- **REQUIRED TASK 1**:
Answer each question from the cotangent graphing solution.
(a) How many cycles of the function does the problem ask you to graph?
(b) What must be labeled accurately on each graph?
(c) What general form of a transformed cotangent function does the solution give?
- **REQUIRED TASK 2**:
In the cotangent graphing solution, why is the given function rewritten in its first step? Explain in one to three sentences.
- **REQUIRED TASK 3**:
Continue the solution on graphing the cotangent function from its last sentence.
___ TEXT SEGMENT
Question

Graph one complete cycle for each of the following. In each case, label the axes accurately and state the period, vertical translation, and horizontal translation for each graph. $$y=-\frac{1}{2}-3 \cot \left(\pi x+\frac{\pi}{2}\right)$$

Answer

**step1 Identify the Parameters of the Cotangent Function**

First, we compare the given function to the general form of a transformed cotangent function. The general form is often written as $$y = A \cot(Bx + C) + D$$. We rewrite the given function to clearly match this form.
______
___ GIVEN DATA
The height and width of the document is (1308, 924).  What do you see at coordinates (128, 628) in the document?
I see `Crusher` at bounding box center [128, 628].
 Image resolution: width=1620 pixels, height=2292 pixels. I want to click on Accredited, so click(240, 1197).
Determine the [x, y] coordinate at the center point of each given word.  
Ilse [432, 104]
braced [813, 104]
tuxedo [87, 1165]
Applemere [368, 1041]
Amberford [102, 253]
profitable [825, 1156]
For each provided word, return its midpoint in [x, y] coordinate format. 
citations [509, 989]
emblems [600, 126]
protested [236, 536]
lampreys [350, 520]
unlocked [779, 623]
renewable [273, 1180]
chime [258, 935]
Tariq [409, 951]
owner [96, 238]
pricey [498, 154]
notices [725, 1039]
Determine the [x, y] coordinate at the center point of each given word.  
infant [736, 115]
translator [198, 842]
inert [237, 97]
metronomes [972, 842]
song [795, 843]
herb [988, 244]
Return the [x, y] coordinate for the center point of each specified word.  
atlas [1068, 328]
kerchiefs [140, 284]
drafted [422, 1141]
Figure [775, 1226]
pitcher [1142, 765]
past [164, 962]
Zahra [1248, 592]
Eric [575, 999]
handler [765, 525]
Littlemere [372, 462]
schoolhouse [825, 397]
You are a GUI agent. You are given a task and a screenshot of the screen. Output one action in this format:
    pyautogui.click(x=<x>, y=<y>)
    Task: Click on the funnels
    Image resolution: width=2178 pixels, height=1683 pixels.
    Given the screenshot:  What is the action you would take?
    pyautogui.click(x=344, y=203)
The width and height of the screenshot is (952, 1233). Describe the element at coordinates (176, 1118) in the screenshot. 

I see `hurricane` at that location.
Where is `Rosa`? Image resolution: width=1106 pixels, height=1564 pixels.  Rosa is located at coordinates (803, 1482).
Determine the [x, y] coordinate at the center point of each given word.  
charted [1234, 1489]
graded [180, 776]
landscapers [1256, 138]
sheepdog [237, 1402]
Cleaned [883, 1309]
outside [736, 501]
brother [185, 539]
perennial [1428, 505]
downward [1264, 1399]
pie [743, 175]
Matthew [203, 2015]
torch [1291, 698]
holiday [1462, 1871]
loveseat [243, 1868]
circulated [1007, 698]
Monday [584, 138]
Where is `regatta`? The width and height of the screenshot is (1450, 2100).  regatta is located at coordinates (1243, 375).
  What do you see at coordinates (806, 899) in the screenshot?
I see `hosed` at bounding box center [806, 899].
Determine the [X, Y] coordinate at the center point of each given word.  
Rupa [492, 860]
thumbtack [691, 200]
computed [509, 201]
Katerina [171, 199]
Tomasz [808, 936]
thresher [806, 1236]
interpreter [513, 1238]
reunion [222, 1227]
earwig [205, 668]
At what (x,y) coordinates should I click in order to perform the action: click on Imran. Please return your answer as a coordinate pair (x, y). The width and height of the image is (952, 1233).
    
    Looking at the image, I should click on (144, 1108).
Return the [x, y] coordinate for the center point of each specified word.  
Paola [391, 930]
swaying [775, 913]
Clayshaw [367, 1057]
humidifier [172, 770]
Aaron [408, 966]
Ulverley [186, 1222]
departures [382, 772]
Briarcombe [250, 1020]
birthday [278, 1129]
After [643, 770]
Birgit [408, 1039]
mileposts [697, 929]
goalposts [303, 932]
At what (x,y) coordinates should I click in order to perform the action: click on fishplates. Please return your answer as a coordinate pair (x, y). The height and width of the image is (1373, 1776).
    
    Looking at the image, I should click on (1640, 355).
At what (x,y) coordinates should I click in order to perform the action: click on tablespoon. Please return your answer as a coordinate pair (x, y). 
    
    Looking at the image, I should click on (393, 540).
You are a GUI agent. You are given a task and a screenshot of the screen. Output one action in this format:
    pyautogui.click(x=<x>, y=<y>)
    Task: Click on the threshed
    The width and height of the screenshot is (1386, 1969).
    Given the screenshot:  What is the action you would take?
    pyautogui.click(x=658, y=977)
______
- **EXPECTED OUTPUT 1**:
(a) One complete cycle.
(b) The axes.
(c) y = A cot(Bx + C) + D

- **EXPECTED OUTPUT 2**:
The function is rewritten so that it clearly matches the general form y = A cot(Bx + C) + D. Once it is in that form, it can be compared directly with the general form to identify the parameters of the cotangent function.

- **EXPECTED OUTPUT 3**:
$$y=-\frac{1}{2}-3 \cot \left(\pi x+\frac{\pi}{2}\right)$$

Rearrange the terms to match the general form:

$$y = -3 \cot \left(\pi x+\frac{\pi}{2}\right) -\frac{1}{2}$$

By comparing, we can identify the following parameters:

$$A = -3$$

$$B = \pi$$

$$C = \frac{\pi}{2}$$

$$D = -\frac{1}{2}$$

**step2 Calculate the Period of the Function**

The period of a cotangent function determines the length of one complete cycle. For a function in the form $$y = A \cot(Bx + C) + D$$, the period is calculated using the formula:

$$ \text{Period} (P) = \frac{\pi}{|B|} $$

Substitute the value of B we found in the previous step:

$$ P = \frac{\pi}{|\pi|} = 1 $$

**step3 Determine the Vertical Translation**

The vertical translation indicates how much the graph is shifted up or down from the x-axis. This is given by the parameter D.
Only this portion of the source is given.